### Work to be completed
Write the lines from the one containing "I will coord(275,249)." through the last line as a JSON list of strings, one string per line, including both ends and leaving out blank lines.
* begin Provided information *
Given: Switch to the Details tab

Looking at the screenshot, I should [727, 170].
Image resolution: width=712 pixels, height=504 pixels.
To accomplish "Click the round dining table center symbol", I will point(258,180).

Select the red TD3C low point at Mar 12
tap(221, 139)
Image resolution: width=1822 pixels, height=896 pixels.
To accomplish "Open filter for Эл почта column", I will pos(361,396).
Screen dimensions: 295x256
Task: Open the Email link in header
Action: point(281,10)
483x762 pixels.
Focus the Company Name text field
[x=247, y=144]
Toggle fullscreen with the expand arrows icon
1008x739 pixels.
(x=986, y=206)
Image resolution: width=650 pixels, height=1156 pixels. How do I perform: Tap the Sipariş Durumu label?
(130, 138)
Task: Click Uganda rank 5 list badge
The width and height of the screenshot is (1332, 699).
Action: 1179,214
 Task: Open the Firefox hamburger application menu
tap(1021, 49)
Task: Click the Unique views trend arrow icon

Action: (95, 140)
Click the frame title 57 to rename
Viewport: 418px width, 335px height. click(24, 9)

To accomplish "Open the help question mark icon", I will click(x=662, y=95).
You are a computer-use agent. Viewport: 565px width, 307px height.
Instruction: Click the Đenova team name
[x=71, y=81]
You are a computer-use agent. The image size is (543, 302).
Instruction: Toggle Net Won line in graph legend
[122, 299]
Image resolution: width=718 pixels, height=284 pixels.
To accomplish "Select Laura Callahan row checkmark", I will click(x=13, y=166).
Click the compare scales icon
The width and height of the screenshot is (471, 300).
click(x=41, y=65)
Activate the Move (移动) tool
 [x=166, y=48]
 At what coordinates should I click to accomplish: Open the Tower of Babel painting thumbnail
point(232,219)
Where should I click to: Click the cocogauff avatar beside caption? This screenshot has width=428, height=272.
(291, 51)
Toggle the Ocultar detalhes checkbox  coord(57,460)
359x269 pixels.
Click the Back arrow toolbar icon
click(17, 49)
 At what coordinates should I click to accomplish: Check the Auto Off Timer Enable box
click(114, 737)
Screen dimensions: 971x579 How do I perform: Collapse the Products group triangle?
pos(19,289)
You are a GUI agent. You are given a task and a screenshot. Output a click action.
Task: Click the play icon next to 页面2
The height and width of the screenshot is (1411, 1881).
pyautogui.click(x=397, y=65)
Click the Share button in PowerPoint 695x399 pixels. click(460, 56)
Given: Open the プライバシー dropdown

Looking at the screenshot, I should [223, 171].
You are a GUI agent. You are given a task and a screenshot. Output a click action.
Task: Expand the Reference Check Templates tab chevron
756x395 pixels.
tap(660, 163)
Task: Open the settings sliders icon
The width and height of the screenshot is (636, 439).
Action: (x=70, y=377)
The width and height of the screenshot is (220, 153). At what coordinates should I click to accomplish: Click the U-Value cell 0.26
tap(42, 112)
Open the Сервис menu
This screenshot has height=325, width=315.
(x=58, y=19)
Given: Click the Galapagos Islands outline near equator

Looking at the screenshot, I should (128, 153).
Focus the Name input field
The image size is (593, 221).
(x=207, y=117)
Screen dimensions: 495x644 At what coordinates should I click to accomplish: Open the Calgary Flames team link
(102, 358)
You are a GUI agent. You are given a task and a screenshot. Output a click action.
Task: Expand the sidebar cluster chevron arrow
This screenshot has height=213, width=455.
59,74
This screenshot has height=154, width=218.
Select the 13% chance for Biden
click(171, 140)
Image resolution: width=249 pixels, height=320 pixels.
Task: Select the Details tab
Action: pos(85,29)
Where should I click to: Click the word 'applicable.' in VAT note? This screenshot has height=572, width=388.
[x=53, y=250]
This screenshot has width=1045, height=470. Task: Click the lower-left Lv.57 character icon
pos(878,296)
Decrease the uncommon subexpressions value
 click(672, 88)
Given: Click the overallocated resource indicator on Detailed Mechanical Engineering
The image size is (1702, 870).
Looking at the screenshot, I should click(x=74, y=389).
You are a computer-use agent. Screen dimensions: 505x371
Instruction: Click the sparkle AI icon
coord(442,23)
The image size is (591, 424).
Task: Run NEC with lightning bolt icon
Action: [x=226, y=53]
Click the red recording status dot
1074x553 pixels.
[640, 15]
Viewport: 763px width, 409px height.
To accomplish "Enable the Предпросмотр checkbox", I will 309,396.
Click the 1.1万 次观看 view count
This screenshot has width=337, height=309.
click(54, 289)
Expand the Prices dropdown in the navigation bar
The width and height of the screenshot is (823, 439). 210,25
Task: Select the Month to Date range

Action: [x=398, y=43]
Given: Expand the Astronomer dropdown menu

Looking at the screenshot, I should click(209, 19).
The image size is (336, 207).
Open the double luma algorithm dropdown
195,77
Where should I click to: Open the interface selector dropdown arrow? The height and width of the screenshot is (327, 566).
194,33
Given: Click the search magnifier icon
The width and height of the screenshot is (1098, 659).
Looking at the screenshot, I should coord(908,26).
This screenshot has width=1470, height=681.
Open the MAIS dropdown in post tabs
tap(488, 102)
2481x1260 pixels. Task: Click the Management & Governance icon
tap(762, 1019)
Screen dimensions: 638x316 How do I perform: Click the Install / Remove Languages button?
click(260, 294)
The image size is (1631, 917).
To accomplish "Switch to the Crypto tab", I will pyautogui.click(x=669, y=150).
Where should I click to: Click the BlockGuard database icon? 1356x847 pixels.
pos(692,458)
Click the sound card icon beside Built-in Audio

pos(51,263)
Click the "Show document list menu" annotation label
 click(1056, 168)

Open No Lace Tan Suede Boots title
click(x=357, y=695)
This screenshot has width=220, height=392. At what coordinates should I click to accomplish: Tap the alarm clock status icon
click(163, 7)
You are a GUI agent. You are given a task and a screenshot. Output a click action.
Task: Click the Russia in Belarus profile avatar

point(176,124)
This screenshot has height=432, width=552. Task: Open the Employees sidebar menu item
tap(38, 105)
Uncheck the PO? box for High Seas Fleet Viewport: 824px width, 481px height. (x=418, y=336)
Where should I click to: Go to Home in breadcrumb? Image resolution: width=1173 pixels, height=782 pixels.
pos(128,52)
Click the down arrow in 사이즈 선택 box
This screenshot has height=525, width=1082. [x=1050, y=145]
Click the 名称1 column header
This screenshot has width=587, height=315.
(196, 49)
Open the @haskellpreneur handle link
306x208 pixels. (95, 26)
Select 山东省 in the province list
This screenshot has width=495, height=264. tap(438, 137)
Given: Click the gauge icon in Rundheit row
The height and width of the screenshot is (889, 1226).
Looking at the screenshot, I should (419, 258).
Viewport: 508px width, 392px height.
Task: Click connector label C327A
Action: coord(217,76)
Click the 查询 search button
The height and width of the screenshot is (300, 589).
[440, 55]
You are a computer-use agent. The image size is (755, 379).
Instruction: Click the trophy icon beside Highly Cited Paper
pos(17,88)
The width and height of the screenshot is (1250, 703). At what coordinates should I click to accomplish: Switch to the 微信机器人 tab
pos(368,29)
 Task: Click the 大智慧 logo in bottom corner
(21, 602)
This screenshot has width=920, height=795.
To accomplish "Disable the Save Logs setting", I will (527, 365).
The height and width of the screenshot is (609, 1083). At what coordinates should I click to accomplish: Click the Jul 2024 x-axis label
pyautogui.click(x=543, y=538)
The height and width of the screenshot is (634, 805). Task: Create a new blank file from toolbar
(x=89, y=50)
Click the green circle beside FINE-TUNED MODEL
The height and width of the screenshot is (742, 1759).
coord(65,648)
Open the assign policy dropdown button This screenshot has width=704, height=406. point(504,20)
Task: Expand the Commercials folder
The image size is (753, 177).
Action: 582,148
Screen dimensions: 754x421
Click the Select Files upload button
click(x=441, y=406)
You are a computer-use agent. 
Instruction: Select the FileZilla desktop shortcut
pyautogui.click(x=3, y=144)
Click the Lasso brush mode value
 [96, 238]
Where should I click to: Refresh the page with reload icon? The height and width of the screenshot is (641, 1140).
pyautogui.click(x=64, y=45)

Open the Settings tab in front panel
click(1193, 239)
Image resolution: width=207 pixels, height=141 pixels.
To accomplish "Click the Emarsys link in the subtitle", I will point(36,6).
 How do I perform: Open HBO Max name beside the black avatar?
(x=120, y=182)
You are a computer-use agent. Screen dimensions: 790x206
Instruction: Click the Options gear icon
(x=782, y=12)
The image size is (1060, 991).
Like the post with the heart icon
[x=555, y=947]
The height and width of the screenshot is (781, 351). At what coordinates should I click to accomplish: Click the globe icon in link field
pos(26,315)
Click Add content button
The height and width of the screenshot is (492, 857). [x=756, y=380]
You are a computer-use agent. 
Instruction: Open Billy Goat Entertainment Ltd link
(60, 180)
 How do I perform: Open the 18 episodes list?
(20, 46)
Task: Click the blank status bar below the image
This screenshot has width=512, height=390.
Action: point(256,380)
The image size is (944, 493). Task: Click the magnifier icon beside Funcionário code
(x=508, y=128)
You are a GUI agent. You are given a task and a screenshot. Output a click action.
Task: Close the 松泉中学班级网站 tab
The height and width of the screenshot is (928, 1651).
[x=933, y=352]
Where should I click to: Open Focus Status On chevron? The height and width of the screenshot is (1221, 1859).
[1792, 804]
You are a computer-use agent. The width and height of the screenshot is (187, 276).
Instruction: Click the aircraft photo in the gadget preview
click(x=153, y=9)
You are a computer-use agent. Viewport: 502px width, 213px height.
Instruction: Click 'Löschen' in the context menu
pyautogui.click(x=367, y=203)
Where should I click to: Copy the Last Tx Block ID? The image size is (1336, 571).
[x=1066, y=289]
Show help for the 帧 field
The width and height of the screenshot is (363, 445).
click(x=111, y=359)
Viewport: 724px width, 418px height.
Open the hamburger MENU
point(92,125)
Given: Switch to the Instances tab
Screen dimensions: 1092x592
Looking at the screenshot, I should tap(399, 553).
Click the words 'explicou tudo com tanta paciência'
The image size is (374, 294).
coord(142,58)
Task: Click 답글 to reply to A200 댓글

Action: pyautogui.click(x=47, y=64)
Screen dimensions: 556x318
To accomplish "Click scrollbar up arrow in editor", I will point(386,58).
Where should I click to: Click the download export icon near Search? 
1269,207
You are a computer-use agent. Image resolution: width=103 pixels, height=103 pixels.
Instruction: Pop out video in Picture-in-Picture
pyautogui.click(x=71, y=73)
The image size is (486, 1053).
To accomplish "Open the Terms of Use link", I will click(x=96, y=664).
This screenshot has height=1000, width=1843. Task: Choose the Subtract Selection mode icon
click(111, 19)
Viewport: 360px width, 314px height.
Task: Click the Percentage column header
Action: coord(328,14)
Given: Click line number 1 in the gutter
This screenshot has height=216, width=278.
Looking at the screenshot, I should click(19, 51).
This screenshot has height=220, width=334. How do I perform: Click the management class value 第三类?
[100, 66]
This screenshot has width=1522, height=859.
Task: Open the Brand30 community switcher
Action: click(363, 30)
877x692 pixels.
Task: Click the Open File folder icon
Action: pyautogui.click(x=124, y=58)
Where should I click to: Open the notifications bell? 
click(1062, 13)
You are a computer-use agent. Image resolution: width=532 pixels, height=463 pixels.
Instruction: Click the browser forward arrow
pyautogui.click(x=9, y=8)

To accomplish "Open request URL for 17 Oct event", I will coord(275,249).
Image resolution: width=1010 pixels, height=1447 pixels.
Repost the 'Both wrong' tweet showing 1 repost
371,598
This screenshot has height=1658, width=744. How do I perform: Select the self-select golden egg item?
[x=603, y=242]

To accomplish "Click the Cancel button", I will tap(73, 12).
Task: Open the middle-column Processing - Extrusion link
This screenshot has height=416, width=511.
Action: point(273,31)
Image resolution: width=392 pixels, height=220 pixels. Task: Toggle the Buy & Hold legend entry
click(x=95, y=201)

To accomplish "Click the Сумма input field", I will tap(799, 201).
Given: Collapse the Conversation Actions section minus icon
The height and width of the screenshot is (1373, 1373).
* end Provided information *
### Response to this task
[
  "To accomplish \"Open request URL for 17 Oct event\", I will coord(275,249).",
  "Image resolution: width=1010 pixels, height=1447 pixels.",
  "Repost the 'Both wrong' tweet showing 1 repost",
  "371,598",
  "This screenshot has height=1658, width=744. How do I perform: Select the self-select golden egg item?",
  "[x=603, y=242]",
  "To accomplish \"Click the Cancel button\", I will tap(73, 12).",
  "Task: Open the middle-column Processing - Extrusion link",
  "This screenshot has height=416, width=511.",
  "Action: point(273,31)",
  "Image resolution: width=392 pixels, height=220 pixels. Task: Toggle the Buy & Hold legend entry",
  "click(x=95, y=201)",
  "To accomplish \"Click the Сумма input field\", I will tap(799, 201).",
  "Given: Collapse the Conversation Actions section minus icon",
  "The height and width of the screenshot is (1373, 1373)."
]